ぼくの吃音

 

ぼくは吃音だった。
普通にしゃべっているときはまだいいが、あらたまった場ではもろに出た。最初の音が出てこないのだ。
そんなぼくが、中学の3年間を通して「級長」だったのだ。
一番困ったのは、学校あげての防災訓練のときだ。
サイレンが鳴る。生徒は校庭に集合する。校長以下各教師が並ぶ。そこで報告するのだ。
「〇年〇組、女子26名、男子24名、異常ありません」
これだけのことを言うのにどれだけ苦労したか。言うのに苦労したというより、そもそも言えないのだ。
「・・・・・・2年・・・・・・1組・・・じょ、女子・・・」
教師たちは笑いを必死にこらえている。
ぼくにとっては、拷問だった。
思うにこうだ。1対1ならいいのだ。1対2でもまだ、いい。1対3あたりから怪しくなる。相手の思いがごちゃごちゃと響いてきて、収拾がつかなくなる。ところが、200人、300人となると意外と大丈夫なのだ。これは弁論大会でしゃべった経験から確信する。


むかし、アマゾンの奥地で生きる原住民のドキュメントを見たことがあった。

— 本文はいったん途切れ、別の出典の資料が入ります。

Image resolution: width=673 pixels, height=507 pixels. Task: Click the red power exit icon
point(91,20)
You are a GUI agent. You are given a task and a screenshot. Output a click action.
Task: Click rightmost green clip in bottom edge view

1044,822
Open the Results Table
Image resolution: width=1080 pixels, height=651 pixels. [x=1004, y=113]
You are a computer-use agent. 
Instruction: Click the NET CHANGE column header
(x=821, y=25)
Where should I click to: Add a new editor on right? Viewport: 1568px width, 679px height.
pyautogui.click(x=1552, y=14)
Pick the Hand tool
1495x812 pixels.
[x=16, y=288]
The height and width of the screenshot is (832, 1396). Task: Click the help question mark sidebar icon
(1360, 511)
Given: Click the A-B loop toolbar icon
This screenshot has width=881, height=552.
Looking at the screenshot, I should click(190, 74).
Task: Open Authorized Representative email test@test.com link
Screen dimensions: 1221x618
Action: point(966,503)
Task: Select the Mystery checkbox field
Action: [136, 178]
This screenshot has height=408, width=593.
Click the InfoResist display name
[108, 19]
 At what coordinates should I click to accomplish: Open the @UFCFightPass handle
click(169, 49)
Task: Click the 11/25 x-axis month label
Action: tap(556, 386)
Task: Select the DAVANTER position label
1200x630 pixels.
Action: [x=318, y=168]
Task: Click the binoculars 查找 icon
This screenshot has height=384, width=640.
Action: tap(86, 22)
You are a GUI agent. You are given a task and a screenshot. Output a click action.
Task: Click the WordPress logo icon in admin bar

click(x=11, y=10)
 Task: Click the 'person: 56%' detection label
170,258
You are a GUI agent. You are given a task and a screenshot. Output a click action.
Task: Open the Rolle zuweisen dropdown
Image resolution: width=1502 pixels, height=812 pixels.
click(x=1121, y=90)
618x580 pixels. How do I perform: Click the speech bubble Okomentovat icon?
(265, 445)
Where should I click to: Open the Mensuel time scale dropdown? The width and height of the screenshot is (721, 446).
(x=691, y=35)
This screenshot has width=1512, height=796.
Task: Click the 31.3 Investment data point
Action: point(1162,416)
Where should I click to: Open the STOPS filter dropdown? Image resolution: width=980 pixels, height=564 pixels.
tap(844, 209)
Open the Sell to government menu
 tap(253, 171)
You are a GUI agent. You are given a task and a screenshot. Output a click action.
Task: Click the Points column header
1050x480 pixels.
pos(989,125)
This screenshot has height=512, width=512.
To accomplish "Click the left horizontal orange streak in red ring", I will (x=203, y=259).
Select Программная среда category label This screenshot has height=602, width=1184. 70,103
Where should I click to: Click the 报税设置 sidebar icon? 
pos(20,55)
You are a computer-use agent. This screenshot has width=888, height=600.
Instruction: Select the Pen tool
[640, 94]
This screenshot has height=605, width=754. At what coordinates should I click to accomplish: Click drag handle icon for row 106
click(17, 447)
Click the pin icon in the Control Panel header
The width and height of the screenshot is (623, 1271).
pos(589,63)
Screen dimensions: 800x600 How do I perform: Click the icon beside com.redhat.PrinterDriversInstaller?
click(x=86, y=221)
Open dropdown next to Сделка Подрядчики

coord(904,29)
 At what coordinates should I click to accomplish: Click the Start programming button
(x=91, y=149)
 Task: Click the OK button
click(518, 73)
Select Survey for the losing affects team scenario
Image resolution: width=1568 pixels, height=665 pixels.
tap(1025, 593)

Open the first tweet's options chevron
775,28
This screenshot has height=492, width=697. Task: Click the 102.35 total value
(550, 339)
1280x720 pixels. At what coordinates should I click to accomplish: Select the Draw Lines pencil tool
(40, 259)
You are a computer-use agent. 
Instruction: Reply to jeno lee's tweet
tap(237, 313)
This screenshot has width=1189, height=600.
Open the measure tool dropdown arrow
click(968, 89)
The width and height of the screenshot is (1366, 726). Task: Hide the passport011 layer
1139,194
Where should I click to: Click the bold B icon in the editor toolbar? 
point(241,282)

彼らの数字は、両手で数えられるだけだった。それ以上になると「たくさん」。
なんか、ぼくの場合と共通するものがあるのではないか。

そこで出来たのが大鼻族の話だ。

 

じいちゃんと大鼻族

 

じいちゃんがナイフと彫刻刀で変な顔を彫っていた。顔の面積の半分が鼻なのだ。
じいちゃんは彫りながら、ぶつぶつ言っている。しばらくのぞいていたが、おれは指をなめて、そいつを眉にこすりつけてから、思い切って聞いてみた。
「だれの顔?じいちゃんの知ってる人の顔?」
「さあ、知っているような、知らないような」
めずらしく歯切れが悪い。こういうとき、じいちゃんは考えているのだ。
「昔、昔の話だな」
そら、きた。
「昔というと100年くらい?」
「もっと昔だ」
「じゃ、500年くらい?」
「もっともっと、昔だ」
「それじゃ、思い切って3000年」
なんか、オークションで物を買っている気分になってきた。
「1万2千年前の話になる」
おれはじいちゃんの横に座り込んでしまった。
ムー大陸って聞いたことがないか。太平洋の真ん中にあったとされ、東西に8千キロ、南北に5千キロの広大な大陸だ。北はハワイから東はイースター島、南はニュージーランドまでも含んでいた」
じいちゃんの話はどうしていつも時間と空間が錯綜しているんだろう。
「そのムー大陸に、大鼻族がいた。この大鼻族は、空間認識に特別の能力を持っていた。たとえば、大きな石で建物をつくるとする。大鼻族は、瞬時に建物の概要を描き、使われる石をパーツに至るまで想像することができた」
「すごいや。設計図なんていらないね」
「そうだ。だから、何も残っていない」
「何も残っていないのに、どうしてじいちゃんは大鼻族のことを知ってるの」
「ハ、ハ、いい質問だ。実は、大鼻族の末裔と知り合いなのだ。ムー大陸は、一日と一晩で海底に沈んだとされているが、わずかだが生き延びた種族もいた。そのなかに耳長族と大鼻族も入っていた。でもな、1万2千年の時は、大鼻族の鼻を少しずつ小さくしていった。それと同時に空間認識の特異な才能も薄れていった」
「それじゃ今では誰が大鼻族か分からないじゃん」
「ところが小さくなったといっても、普通の人と比べると、やはり、大きい。これが一つの目安になる。それともう一つ、目安がある」
「もう一つの目安?」
「大鼻族は計算が苦手なのだ。ところで、キョンキョン、指は何本ある」
「5本と5本で10本だけど」
「大鼻族にとっては、数字はここまでだった。11になると、たくさん。20も100も、たくさん」
「だから?」
「だから、大鼻族の末裔を探そうと思ったら、鼻が大きくて、計算に弱い人を探せばいいことになる」
おれには、じいちゃんが大鼻族に見えてきた。